I have a hard time believing it's so difficult for a search engine to distinguish between a credible, respected website that has been around a while with some generated garbage that exists to be a search result. We humans can tell them apart, so in principle, computers can too.

  • Yes, this should be table stakes for a classifier - a company with the resource of Google can definitely solve that problem if they weren't themselves in the business of spam (advertising) and benefited from spam sites (as they often include Google ads/analytics).

    • > table stakes

      Always “table stakes”. Do you think in buzzwords also? I’ve always wondered this. Or do you think normal words and then translate it into this bandwagoning / membership proving garbage ?

      1 reply →

  • I guess this brings up the question of how good are humans at doing this across a wide number of domains on average?

    The other question I have is how long do these garbage results stay up for a particular query on average?

Google's PSE is neat but there isn't a good way to manage switching between them. They could easily add a little dropdown to let you select which one to use as part of the public link UI they provide for each one individually. Giggle[1] gives me this ability and I run it locally (alongside Kagi) for more specific things to target domain lists I've been building over the years.

1. https://github.com/dan-lovelace/giggle

I'm a big fan of the non commercial site search engines because of the gaming aspect. If you're not generating revenue from the clicks the game mostly goes away.

I'm not saying people aren't entitled to make some money, but it clearly incentivizes user hostile behavior.

Maybe make it an option because legitimate sites like journalism also use this model.

  • Subscription model like Kagi seems to work pretty well against gaming the results.

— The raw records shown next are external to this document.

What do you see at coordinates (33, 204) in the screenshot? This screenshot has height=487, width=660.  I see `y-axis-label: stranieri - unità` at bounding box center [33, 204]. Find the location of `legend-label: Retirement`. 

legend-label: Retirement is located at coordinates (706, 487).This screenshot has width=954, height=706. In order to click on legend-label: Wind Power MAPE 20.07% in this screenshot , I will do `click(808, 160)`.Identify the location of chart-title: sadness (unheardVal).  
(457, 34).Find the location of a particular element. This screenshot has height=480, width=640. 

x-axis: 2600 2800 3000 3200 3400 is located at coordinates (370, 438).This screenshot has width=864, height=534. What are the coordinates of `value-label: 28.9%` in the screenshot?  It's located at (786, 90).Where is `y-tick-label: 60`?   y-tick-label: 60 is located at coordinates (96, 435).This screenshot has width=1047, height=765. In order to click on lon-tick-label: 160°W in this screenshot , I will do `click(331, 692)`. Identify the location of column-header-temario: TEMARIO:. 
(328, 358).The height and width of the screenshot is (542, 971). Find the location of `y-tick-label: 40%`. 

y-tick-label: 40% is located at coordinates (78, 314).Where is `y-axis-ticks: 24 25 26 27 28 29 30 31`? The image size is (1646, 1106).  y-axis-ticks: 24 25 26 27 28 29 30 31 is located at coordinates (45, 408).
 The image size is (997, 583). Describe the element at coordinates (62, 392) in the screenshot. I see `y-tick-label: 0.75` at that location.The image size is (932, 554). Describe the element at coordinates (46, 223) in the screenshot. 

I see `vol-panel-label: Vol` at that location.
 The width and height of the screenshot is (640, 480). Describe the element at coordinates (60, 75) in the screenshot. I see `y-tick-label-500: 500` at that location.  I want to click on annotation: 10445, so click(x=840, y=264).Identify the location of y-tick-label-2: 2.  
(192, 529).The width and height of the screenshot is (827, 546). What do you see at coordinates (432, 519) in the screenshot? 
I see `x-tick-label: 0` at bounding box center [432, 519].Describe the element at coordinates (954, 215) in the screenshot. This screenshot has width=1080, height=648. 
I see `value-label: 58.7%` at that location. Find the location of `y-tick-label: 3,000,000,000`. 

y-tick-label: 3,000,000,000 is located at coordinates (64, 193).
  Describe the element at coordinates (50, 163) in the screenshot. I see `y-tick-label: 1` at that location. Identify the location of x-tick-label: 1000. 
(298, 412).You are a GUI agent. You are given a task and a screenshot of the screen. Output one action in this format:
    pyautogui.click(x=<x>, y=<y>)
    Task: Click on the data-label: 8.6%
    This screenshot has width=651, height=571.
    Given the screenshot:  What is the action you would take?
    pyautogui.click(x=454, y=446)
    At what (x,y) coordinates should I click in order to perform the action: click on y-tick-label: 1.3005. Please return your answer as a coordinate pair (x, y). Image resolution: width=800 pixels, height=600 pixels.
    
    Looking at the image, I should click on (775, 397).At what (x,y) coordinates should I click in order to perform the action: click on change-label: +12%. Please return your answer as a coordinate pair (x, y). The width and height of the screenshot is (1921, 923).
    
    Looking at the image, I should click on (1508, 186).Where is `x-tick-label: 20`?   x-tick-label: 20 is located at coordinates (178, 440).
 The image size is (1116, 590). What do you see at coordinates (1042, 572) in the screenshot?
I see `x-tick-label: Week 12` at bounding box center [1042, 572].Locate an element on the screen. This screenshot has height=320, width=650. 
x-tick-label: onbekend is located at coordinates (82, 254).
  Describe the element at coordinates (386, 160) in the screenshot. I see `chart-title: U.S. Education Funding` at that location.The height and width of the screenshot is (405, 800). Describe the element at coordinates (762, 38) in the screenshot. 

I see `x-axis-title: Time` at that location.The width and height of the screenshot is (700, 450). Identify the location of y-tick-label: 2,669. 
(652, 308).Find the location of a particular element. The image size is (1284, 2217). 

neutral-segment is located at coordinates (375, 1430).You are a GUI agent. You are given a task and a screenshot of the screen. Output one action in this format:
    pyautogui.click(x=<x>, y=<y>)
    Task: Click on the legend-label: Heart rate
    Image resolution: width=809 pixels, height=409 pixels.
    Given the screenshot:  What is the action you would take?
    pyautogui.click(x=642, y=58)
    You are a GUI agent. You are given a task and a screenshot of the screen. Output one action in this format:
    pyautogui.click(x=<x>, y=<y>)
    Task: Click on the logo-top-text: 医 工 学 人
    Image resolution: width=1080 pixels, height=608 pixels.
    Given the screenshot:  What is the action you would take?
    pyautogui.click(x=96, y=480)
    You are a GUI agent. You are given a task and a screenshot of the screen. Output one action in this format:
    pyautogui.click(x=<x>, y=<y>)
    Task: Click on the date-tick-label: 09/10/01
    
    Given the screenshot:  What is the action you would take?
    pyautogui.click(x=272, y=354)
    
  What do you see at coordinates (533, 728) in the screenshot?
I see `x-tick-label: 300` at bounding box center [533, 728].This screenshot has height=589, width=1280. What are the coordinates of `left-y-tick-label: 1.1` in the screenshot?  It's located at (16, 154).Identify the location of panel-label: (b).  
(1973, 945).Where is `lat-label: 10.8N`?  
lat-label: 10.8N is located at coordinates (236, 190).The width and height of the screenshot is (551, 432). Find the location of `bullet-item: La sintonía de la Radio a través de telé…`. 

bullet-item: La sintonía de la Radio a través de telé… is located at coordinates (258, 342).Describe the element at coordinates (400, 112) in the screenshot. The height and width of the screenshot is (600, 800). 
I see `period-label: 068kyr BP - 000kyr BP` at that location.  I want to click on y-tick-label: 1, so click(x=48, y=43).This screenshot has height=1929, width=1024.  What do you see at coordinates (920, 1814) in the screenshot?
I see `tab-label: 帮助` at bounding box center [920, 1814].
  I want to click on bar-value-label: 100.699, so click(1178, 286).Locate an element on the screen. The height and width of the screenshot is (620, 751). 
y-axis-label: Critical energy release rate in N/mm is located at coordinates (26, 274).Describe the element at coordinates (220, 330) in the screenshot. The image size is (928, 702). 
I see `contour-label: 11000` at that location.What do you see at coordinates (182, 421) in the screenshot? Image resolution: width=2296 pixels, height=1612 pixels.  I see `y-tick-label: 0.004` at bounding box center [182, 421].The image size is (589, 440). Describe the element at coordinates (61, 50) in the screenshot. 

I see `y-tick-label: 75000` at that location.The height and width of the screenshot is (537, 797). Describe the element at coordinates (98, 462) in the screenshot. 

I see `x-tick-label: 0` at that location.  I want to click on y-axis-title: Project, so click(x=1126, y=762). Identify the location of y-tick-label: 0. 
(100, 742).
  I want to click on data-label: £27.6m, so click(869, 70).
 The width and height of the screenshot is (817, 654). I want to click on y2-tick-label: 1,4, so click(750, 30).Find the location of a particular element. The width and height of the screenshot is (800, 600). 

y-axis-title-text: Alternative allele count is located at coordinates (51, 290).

    Their only remaining incentive is to be good enough that people keep paying for the service.

    • It works not because they're somehow smarter or have more resources than Google at detecting spam/SEO, it's because unlike Google (and other ad-supported search engines), they make money from result quality and have an interest in blocking spam.

      Google on the other hand makes money off ads (whether on the search results page itself or on the spam sites), so spam sites are at best considered neutral and at worst considered beneficial (since they can embed Google ads/analytics, and make the ads on the search results page look relatively good compared to the spam).

      Black-hat SEO has been around since the early days of search engines and they managed to keep it at bay just fine. What changed isn't that there was some sudden breakthrough in malicious SEO, it's that it was more profitable to keep the spammers around than to fight them, and with the entire tech industry settling on advertising/"engagement" as its business model, the risk of competition was nil because competitors with the same business model would end up making the same decision.

      The same reason is behind the neutering of advanced search features. These have nothing to do with the supposed war on spam/SEO, so why were they removed? Oh yeah because you'd spend less time on the search results page and are less likely to click on an ad/sponsored result, so it's against Google's interests and was removed too.

      4 replies →

> it just takes too long to get info from videos.

I can’t wait until video transcripts get fed into LLMs just to eliminate the whole “This video is sponsored by something-completely-unrelated, more about them later. What’s up Youtube, remember to like, share, subscribe… 5 entire minutes pass on similar drivelthe actual thing you want, but stretched out to an agonizing length

  • You need SponsorBlock.

    Usually people leave a "highlight" marker which tells you where you're supposed to jump to. Along with the regular "This video was brought to you by <insert>VPN".